═══ Given data ═══

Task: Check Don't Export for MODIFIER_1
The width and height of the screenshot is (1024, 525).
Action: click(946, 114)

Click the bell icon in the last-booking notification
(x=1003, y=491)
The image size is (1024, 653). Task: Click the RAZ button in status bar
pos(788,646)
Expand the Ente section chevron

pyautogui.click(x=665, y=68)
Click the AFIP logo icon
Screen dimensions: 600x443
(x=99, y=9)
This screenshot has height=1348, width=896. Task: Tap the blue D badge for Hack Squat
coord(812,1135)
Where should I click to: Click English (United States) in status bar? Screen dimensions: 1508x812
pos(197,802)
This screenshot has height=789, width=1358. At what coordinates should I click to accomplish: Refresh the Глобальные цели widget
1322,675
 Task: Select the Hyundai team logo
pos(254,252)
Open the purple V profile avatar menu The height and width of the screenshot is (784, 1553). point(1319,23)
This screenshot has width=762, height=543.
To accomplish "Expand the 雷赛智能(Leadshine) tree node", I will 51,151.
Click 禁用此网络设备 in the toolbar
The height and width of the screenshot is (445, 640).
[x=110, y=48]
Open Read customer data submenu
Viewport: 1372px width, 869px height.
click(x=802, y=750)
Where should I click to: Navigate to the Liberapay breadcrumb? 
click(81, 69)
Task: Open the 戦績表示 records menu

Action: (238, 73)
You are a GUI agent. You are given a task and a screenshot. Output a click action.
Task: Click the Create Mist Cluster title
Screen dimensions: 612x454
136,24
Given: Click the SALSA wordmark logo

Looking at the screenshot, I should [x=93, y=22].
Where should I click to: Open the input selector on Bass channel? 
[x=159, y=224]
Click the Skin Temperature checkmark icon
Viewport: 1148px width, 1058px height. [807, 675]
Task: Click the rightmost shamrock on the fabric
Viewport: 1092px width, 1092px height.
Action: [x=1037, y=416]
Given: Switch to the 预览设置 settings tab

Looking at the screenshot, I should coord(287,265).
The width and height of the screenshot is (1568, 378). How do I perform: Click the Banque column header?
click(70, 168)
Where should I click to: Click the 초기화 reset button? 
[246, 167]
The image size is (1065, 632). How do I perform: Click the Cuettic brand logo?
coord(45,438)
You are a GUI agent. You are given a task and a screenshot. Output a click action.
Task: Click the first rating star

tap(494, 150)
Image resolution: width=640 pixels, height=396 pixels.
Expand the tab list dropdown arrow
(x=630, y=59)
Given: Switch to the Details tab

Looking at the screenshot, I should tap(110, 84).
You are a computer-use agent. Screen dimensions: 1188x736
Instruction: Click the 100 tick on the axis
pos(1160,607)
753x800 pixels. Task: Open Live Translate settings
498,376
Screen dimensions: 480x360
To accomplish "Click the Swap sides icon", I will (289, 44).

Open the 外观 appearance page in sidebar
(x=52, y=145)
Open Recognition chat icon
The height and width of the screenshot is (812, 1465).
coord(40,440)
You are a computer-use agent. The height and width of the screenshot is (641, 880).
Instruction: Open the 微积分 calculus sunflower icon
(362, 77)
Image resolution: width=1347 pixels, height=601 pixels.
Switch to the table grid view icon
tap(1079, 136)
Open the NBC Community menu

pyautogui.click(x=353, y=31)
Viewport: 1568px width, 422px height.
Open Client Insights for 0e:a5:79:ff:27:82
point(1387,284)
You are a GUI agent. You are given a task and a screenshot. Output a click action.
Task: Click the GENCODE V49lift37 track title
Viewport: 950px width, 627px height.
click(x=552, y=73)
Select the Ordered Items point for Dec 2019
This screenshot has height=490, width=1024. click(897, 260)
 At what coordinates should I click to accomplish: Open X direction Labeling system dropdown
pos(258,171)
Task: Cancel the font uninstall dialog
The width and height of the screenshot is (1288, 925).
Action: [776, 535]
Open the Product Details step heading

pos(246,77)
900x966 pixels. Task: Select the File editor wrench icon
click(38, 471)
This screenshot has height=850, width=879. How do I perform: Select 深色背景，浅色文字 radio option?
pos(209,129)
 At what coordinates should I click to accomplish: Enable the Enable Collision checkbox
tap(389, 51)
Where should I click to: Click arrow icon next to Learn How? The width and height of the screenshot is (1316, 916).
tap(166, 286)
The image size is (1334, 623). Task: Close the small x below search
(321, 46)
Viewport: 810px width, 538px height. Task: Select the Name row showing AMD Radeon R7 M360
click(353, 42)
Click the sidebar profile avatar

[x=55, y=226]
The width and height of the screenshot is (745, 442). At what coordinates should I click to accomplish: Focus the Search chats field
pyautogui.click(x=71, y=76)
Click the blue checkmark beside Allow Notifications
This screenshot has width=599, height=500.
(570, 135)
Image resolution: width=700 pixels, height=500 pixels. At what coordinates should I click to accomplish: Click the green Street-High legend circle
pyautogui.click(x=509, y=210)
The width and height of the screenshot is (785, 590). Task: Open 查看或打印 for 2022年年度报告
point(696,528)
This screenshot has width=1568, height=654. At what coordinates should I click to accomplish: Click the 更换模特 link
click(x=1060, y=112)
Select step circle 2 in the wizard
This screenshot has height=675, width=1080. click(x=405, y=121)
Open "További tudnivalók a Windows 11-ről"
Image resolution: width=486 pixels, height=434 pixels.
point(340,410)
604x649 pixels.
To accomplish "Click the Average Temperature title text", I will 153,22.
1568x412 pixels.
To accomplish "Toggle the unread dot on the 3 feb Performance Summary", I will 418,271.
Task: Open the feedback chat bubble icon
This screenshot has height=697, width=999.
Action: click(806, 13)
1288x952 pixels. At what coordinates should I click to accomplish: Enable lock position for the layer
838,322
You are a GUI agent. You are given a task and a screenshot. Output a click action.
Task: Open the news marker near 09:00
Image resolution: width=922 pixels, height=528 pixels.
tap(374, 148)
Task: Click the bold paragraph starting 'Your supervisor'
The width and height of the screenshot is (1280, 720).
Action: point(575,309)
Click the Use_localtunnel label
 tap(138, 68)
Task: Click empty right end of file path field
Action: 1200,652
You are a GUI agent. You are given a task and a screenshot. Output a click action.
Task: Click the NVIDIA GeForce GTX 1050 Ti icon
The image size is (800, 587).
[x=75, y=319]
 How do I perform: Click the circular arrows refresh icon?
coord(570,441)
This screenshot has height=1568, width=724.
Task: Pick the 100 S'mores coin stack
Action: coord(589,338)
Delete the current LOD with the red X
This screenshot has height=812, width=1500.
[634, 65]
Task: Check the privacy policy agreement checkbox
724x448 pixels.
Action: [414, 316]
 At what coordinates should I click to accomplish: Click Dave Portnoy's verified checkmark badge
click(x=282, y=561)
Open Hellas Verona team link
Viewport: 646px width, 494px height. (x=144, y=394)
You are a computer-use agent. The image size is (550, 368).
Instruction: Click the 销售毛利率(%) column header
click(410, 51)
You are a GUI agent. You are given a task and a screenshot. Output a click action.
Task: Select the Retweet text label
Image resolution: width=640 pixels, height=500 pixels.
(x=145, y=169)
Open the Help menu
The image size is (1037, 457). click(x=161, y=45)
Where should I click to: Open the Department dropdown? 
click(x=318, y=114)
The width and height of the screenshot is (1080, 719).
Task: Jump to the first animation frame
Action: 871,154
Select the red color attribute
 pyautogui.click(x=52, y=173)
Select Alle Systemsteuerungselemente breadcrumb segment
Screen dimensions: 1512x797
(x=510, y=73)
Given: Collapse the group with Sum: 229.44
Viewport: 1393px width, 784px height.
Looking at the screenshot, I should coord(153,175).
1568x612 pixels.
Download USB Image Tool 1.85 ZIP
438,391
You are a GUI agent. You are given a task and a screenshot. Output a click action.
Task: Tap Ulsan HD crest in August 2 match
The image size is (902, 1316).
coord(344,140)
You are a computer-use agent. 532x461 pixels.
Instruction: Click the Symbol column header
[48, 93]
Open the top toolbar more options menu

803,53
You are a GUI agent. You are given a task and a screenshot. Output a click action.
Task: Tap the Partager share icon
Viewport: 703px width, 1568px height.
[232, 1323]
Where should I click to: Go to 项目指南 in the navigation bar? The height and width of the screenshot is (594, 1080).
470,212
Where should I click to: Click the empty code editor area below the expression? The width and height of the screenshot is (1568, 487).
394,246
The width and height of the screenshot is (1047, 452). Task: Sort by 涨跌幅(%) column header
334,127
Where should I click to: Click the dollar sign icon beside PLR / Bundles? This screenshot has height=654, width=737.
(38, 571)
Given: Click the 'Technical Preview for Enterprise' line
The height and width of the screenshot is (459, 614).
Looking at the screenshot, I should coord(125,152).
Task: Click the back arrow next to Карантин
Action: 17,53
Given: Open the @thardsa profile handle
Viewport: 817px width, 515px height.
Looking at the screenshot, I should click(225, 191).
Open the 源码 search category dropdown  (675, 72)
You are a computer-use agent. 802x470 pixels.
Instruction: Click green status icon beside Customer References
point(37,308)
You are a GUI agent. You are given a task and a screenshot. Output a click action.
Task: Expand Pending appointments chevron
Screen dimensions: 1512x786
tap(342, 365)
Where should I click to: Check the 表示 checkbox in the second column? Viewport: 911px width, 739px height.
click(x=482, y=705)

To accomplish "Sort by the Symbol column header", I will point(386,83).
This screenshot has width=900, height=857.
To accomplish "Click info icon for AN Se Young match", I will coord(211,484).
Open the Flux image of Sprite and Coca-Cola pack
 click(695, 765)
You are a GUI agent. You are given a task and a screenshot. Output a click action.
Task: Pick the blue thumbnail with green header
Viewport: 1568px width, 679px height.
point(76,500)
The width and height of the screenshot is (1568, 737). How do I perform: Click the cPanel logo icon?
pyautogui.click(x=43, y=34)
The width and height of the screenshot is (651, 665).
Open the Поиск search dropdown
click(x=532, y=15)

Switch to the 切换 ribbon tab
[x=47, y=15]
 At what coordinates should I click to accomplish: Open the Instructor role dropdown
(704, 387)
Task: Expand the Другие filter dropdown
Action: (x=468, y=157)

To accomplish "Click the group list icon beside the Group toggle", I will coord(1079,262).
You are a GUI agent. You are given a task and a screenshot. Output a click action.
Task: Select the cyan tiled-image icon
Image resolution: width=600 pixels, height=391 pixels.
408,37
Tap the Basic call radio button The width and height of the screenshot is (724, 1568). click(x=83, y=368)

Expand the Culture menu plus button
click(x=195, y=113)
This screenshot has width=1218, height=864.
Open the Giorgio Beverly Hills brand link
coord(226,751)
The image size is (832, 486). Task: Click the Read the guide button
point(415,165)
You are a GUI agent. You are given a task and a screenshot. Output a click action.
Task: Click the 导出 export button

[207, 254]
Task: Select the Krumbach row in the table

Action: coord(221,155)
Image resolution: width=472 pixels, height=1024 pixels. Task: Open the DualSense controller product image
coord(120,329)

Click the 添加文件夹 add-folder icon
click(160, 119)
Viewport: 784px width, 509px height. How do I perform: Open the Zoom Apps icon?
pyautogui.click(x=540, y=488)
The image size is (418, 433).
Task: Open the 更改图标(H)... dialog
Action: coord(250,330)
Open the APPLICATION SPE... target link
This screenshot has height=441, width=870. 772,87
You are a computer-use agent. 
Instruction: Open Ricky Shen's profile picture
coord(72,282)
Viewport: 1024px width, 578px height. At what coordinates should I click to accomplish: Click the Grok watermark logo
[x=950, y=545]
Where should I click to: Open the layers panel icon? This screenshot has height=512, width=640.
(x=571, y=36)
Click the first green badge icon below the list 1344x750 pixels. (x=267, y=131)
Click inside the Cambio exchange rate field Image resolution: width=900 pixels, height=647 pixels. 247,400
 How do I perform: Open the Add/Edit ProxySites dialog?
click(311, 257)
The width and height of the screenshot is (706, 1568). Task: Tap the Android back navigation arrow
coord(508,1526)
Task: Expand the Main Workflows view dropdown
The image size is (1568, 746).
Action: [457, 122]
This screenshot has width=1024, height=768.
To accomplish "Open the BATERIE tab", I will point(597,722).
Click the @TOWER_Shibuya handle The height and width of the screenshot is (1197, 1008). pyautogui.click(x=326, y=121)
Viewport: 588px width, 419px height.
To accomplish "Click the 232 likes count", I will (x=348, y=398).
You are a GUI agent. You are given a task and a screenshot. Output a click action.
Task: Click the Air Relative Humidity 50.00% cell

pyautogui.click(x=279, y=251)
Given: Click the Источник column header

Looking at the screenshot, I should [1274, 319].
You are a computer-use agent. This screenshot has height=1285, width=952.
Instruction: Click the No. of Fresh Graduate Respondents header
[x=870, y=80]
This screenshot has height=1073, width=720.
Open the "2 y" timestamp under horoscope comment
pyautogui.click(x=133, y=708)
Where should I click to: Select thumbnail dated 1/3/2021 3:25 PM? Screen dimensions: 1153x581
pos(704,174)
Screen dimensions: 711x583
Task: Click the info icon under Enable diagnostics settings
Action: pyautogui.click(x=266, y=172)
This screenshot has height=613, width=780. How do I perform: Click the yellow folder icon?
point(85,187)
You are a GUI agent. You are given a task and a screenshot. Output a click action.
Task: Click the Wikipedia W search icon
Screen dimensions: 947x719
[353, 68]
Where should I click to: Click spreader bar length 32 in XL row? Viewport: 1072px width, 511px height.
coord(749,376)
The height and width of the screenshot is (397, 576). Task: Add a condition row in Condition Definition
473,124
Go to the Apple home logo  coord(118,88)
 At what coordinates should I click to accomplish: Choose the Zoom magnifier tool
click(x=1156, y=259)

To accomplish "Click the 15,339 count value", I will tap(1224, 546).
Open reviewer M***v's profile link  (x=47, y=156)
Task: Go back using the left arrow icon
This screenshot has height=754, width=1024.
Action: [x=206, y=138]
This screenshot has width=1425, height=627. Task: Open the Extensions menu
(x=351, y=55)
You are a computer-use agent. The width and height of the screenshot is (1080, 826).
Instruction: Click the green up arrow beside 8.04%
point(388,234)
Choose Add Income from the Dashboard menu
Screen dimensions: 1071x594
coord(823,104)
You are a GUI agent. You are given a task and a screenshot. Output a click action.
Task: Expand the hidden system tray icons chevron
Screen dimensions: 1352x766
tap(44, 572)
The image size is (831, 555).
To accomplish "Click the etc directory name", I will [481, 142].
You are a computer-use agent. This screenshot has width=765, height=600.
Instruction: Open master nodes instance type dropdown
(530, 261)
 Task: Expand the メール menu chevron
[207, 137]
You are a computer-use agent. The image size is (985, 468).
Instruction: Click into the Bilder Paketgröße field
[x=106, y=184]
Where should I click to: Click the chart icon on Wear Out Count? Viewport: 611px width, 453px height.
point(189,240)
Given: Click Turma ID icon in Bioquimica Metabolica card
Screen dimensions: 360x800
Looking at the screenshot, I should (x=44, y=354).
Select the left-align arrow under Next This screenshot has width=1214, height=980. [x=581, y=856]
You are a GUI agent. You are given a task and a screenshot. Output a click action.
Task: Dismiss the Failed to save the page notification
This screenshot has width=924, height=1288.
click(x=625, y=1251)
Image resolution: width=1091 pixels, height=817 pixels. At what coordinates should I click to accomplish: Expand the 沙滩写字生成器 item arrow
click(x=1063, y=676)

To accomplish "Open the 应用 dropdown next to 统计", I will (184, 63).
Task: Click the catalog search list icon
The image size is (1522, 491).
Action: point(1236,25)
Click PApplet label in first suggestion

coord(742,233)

═══

How many of the lines above contain the word "match"? Give the number alone.

## Task output:
2